Filing for a Prior Year

If you discover you missed an RMD from a previous year, you need to file the version of Form 5329 for that specific tax year — not the current year’s form. If your only change is reporting the missed RMD (no other amendments to that year’s return), you can file the prior-year Form 5329 by itself. If you also need to correct other items on the return, file Form 5329 with an amended return (Form 1040-X).8Internal Revenue Service. Instructions for Form 5329 (2025) Either way, take the missed distribution first, then file the paperwork requesting the waiver.

Statute of Limitations

The IRS generally has three years from the date a return is filed (or due, whichever is later) to assess additional taxes. For excise taxes under Section 4974, the income tax return you file for the year the RMD was missed counts as the relevant return for starting that three-year clock — even if you didn’t attach Form 5329.10Office of the Law Revision Counsel. 26 USC 6501 – Limitations on Assessment and Collection This matters because many people miss RMDs without realizing it and never file Form 5329. As long as you filed a regular tax return for that year, the IRS’s window to come after you for the penalty starts ticking.

If you didn’t file any return at all for the year in question, the statute of limitations never begins, and the IRS can assess the excise tax indefinitely. Filing that delinquent return — along with a corrective Form 5329 and waiver request — is the only way to start the clock and eventually close the issue.

Tax Consequences of Catching Up

The excise tax isn’t the only financial hit from a missed RMD. When you eventually take the catch-up distribution, the entire amount is taxable as ordinary income in the year you receive it. If you’re making up for a missed RMD on top of your current year’s required distribution, you could end up reporting a much larger income figure than usual — potentially bumping you into a higher federal tax bracket.

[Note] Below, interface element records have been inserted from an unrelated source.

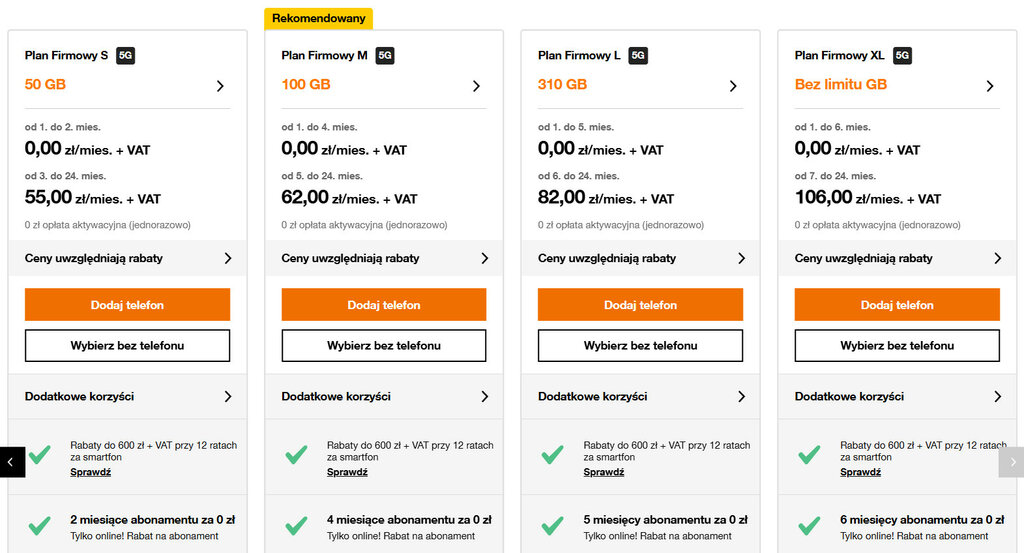1024x553 pixels.
Task: Click 5G badge on Plan Firmowy S
Action: click(x=125, y=56)
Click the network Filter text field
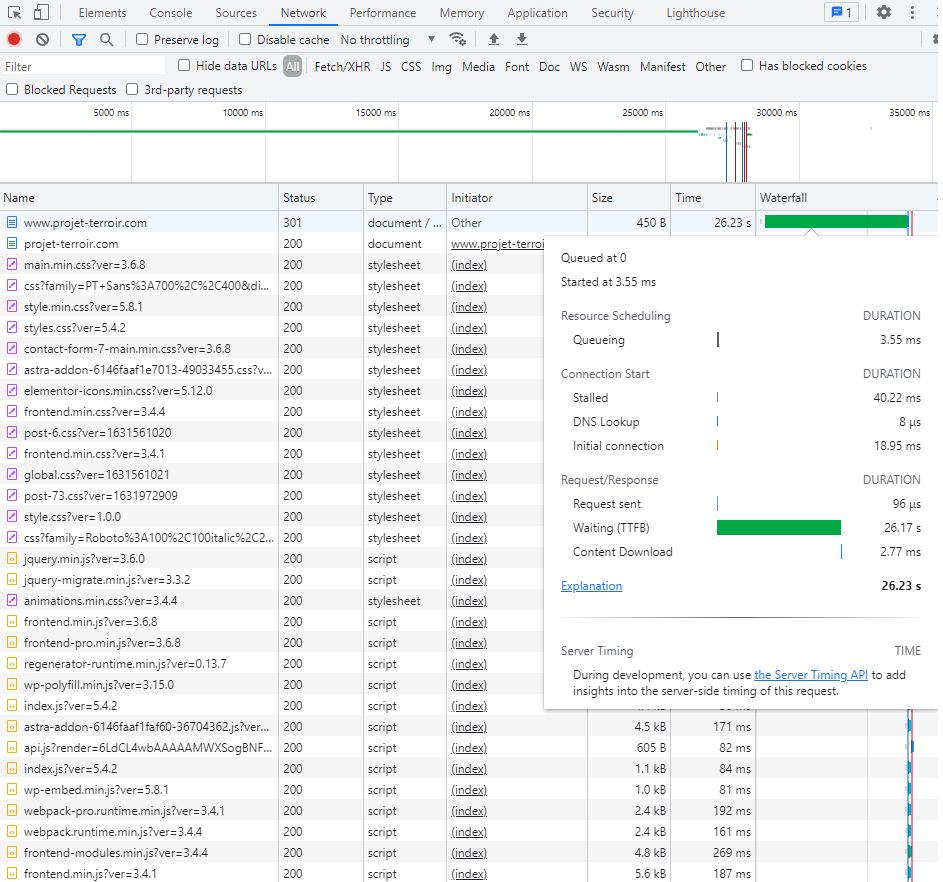The image size is (943, 882). 83,67
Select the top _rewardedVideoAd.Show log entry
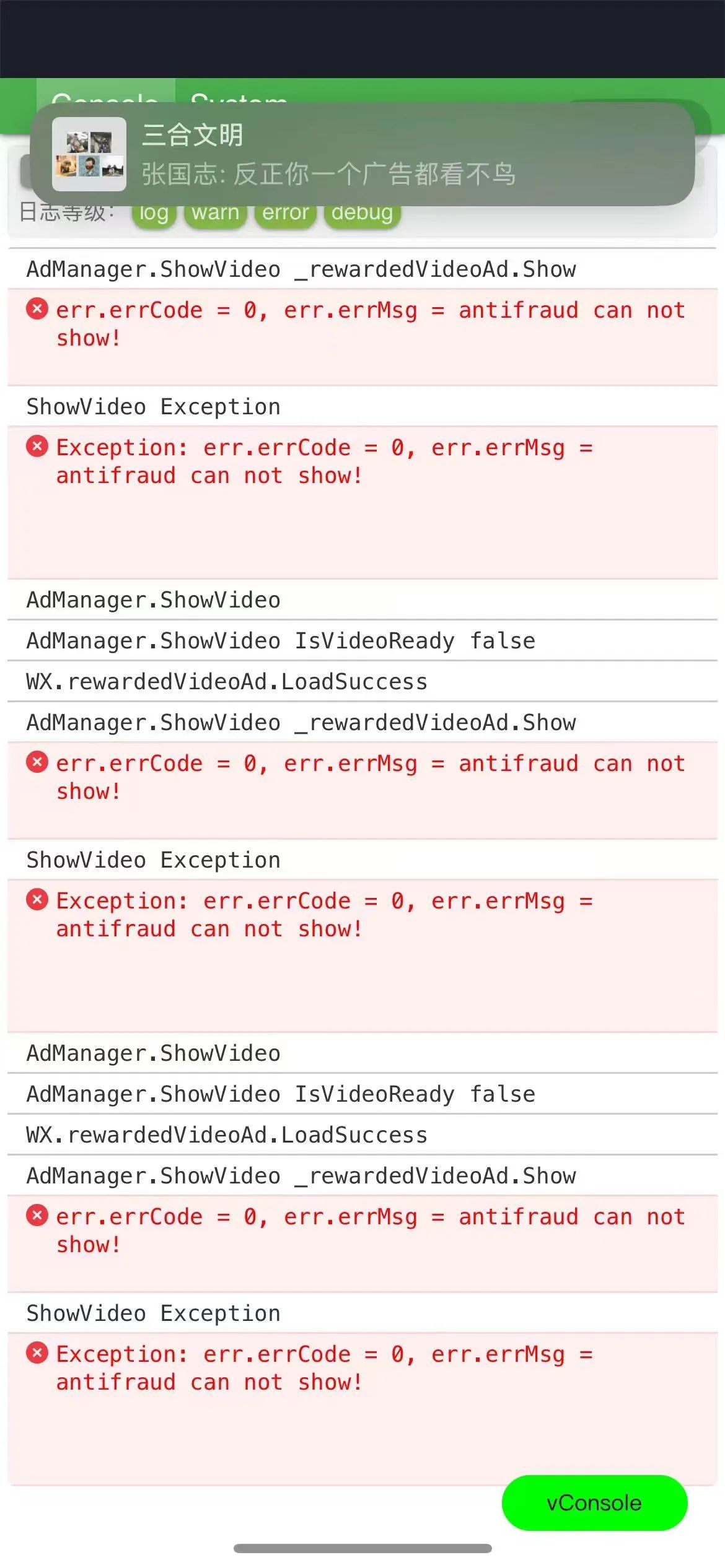 click(362, 269)
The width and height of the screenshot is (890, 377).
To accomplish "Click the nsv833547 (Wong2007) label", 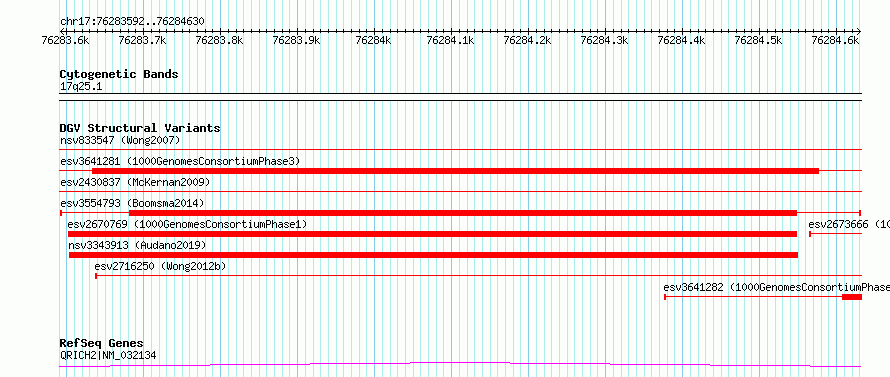I will [120, 140].
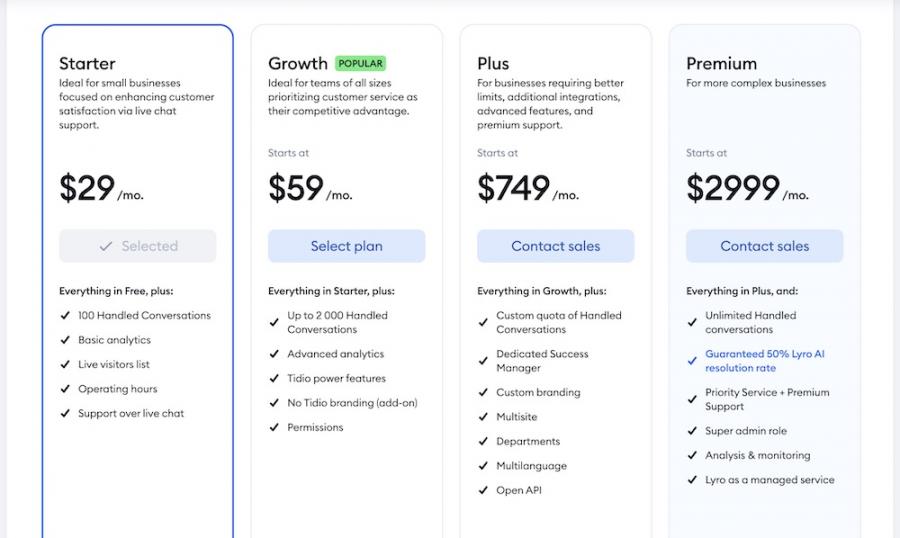Click the green POPULAR badge
900x538 pixels.
click(x=360, y=63)
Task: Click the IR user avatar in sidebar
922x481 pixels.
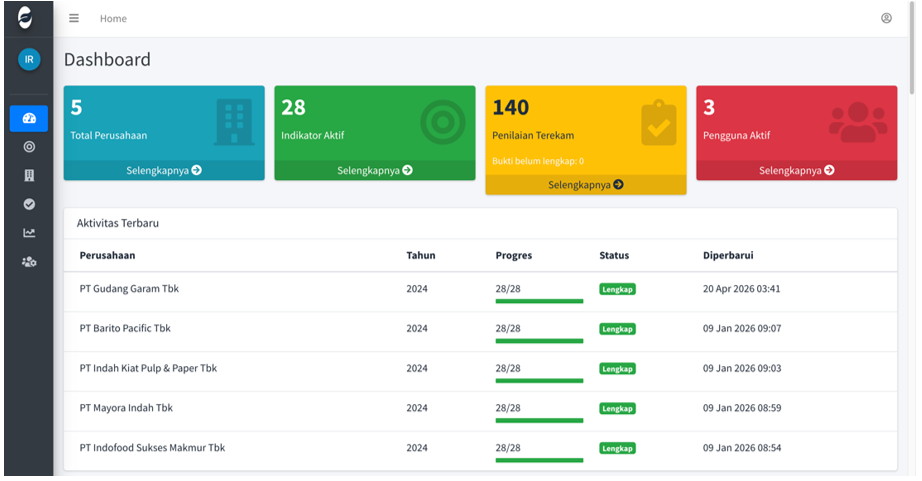Action: pyautogui.click(x=29, y=59)
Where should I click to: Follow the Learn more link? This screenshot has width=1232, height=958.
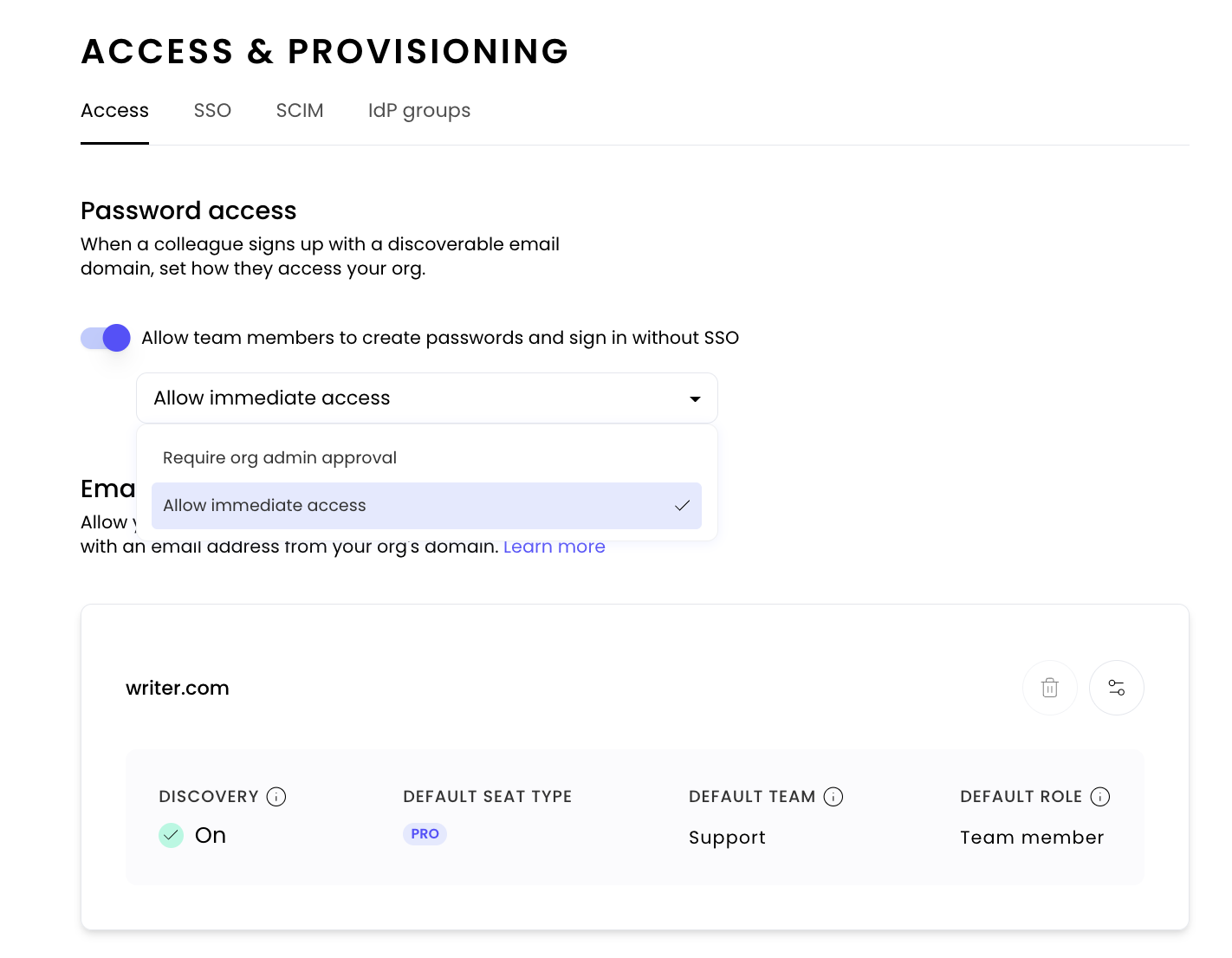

For retirees on Medicare, the income spike can trigger IRMAA surcharges on Part B and Part D premiums. Medicare determines these surcharges based on your modified adjusted gross income from two years prior. For 2026, the first IRMAA surcharge kicks in at $109,000 for individual filers and $218,000 for married couples filing jointly.11CMS. 2026 Medicare Parts A and B Premiums and Deductibles A large catch-up distribution could push your income past one of these thresholds, adding hundreds of dollars per month to your Medicare premiums for an entire year. The surcharge is temporary — it resets when your income drops back down — but it’s an expense many people don’t anticipate when correcting an RMD shortfall.

If an IRMAA surcharge hits because of a one-time event like a catch-up distribution, you can request a reconsideration from the Social Security Administration by filing Form SSA-44, which allows you to use the current year’s income instead. This won’t always work for RMD catch-ups since they don’t neatly fit every qualifying life-changing event category, but it’s worth exploring if the numbers are significant.